- Pixel coordinate grounding data -
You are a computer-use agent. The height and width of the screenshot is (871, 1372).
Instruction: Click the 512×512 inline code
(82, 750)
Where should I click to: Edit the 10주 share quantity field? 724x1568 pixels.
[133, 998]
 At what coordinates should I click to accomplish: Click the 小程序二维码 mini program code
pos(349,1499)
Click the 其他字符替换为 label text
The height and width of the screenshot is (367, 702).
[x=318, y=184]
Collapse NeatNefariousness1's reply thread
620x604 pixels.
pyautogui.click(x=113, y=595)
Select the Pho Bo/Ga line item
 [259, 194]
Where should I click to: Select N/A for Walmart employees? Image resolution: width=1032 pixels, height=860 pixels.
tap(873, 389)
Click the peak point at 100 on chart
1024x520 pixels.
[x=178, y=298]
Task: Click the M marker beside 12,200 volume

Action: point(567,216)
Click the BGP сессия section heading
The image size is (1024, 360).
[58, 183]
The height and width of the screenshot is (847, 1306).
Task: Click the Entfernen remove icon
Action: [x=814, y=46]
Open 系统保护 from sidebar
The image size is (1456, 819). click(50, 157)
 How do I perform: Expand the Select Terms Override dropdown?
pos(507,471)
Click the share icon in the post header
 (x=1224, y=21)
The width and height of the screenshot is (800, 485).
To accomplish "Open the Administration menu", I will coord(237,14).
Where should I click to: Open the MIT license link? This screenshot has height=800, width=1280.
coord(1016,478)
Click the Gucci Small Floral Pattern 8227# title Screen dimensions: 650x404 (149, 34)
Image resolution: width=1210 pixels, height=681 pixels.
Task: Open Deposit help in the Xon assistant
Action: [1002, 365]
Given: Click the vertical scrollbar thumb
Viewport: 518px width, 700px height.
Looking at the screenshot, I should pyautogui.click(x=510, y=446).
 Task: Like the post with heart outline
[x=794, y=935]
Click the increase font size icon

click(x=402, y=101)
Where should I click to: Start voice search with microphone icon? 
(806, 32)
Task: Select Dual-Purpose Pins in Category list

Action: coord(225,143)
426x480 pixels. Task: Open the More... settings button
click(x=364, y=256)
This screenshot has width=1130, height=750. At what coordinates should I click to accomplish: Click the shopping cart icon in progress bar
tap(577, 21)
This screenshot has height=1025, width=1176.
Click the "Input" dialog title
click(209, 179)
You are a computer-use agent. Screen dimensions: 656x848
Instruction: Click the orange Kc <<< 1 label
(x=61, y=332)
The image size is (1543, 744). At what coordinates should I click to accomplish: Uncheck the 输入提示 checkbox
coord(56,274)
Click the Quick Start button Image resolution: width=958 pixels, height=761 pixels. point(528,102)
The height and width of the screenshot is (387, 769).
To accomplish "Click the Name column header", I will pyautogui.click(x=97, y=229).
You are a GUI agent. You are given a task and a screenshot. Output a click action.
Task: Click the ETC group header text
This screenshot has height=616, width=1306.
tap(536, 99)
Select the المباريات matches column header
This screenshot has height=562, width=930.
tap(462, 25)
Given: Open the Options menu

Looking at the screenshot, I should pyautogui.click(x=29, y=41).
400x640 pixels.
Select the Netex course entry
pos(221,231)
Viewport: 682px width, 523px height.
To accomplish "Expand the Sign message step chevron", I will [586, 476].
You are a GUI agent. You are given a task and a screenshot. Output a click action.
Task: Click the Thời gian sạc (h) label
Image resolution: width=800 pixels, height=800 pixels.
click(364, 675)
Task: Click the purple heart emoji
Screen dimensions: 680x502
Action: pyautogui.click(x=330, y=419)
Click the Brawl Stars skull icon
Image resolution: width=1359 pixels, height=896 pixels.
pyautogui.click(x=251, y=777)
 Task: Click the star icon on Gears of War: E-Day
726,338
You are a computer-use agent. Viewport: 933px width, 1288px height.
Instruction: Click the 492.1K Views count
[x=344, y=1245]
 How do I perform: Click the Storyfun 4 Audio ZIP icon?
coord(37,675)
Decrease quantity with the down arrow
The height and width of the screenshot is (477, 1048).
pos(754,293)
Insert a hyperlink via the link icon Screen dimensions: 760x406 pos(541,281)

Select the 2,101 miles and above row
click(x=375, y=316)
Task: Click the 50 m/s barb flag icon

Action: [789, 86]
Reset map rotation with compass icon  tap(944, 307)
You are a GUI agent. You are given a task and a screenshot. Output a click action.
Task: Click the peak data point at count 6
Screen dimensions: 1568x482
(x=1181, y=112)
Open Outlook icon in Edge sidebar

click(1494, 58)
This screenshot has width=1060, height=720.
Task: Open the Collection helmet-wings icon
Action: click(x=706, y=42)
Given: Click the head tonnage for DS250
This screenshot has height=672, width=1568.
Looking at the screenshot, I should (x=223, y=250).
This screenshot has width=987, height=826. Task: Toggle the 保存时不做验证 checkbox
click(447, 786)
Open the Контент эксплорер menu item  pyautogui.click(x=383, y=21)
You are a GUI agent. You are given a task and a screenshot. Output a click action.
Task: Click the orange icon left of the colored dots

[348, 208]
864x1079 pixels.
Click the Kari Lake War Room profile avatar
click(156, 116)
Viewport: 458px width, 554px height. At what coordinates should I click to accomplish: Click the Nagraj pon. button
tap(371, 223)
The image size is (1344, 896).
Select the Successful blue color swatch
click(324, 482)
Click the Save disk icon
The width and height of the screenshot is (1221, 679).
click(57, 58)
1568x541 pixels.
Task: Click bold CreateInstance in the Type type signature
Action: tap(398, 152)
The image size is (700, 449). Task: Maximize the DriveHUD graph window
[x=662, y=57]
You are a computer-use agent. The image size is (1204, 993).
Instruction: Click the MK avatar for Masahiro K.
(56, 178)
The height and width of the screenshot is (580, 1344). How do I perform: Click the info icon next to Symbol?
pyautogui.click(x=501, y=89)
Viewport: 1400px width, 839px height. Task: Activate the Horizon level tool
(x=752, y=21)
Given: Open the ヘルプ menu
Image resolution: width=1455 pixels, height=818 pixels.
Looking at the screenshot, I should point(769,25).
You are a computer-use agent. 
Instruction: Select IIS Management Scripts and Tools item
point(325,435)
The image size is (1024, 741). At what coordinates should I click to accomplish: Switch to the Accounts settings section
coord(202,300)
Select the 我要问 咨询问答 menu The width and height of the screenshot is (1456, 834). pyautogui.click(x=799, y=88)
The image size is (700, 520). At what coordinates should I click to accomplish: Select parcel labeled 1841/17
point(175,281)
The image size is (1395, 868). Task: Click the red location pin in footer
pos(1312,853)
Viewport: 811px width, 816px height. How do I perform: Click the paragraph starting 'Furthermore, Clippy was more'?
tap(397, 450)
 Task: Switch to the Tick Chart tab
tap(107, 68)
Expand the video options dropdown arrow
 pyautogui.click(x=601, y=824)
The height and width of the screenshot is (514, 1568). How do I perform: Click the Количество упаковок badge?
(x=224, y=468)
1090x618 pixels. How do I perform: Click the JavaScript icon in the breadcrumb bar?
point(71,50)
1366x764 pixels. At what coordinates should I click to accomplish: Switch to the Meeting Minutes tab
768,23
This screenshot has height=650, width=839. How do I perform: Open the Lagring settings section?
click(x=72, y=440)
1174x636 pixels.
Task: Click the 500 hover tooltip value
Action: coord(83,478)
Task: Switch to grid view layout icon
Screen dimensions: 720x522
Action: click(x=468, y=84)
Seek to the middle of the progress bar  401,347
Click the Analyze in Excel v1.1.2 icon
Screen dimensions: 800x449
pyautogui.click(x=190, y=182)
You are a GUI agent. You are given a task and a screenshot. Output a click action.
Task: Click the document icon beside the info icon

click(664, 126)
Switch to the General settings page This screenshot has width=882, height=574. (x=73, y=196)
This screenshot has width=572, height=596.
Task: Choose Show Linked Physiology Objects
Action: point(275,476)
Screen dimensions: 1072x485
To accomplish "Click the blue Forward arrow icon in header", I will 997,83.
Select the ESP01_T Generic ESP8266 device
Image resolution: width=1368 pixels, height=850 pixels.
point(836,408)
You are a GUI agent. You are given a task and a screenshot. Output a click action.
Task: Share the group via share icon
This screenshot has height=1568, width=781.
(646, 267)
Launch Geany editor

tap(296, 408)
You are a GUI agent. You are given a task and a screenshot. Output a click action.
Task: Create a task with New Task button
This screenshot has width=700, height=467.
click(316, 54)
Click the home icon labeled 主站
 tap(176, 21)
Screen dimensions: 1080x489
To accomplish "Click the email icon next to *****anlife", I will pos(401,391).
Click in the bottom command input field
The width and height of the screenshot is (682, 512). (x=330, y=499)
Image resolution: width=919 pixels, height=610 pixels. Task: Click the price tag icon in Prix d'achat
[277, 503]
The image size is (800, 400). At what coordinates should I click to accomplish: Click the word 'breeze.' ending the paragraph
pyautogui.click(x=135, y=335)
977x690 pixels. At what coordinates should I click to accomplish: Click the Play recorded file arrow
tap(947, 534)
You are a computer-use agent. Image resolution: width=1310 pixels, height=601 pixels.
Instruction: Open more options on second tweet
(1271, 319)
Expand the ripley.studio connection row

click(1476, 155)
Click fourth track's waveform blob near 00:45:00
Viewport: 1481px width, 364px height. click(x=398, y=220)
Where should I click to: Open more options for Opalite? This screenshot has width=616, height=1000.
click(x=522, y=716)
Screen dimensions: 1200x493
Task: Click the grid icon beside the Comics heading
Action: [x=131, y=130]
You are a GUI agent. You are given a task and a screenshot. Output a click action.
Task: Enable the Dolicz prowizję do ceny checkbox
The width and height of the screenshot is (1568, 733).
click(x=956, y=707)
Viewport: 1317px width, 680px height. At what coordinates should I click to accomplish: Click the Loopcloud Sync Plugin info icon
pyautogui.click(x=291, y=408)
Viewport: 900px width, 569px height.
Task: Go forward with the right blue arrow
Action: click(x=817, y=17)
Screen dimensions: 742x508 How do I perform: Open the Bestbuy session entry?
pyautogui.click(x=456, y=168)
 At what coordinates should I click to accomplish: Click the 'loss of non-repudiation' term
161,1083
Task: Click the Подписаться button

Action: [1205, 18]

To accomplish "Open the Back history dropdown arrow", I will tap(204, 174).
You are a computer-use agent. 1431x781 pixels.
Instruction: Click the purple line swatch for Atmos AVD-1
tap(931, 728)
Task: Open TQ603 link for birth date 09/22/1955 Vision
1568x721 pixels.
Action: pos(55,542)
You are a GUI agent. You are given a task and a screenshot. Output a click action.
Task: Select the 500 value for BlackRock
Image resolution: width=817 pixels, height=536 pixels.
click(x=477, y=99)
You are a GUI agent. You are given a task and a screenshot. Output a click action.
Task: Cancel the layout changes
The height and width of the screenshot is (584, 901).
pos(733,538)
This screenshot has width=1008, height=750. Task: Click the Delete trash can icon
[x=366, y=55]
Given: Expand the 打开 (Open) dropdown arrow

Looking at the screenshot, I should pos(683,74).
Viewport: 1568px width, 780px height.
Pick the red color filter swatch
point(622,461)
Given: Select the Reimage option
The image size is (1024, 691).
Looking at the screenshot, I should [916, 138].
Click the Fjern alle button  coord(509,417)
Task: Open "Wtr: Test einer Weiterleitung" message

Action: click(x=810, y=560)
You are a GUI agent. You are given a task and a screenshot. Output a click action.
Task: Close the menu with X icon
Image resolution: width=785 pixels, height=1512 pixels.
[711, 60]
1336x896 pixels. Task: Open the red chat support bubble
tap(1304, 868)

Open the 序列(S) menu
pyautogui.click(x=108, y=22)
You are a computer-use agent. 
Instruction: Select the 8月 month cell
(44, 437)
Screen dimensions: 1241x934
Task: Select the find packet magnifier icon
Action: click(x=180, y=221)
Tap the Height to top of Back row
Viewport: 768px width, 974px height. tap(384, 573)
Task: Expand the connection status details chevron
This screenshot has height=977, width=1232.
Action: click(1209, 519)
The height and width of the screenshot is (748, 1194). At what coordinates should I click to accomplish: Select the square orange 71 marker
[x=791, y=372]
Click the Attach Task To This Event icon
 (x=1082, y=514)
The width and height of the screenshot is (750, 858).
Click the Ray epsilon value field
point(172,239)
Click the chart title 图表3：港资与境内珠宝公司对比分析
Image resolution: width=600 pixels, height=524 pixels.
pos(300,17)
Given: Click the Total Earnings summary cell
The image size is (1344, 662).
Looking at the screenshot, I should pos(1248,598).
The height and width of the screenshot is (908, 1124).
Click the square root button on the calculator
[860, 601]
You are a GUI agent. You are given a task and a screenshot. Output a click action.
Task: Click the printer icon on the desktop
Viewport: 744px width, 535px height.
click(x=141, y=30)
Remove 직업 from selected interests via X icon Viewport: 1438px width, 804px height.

- Work to complete -
When a line among the entries contains "group", pull that line out.

- Your solution -
Task: Click the ETC group header text
Task: Share the group via share icon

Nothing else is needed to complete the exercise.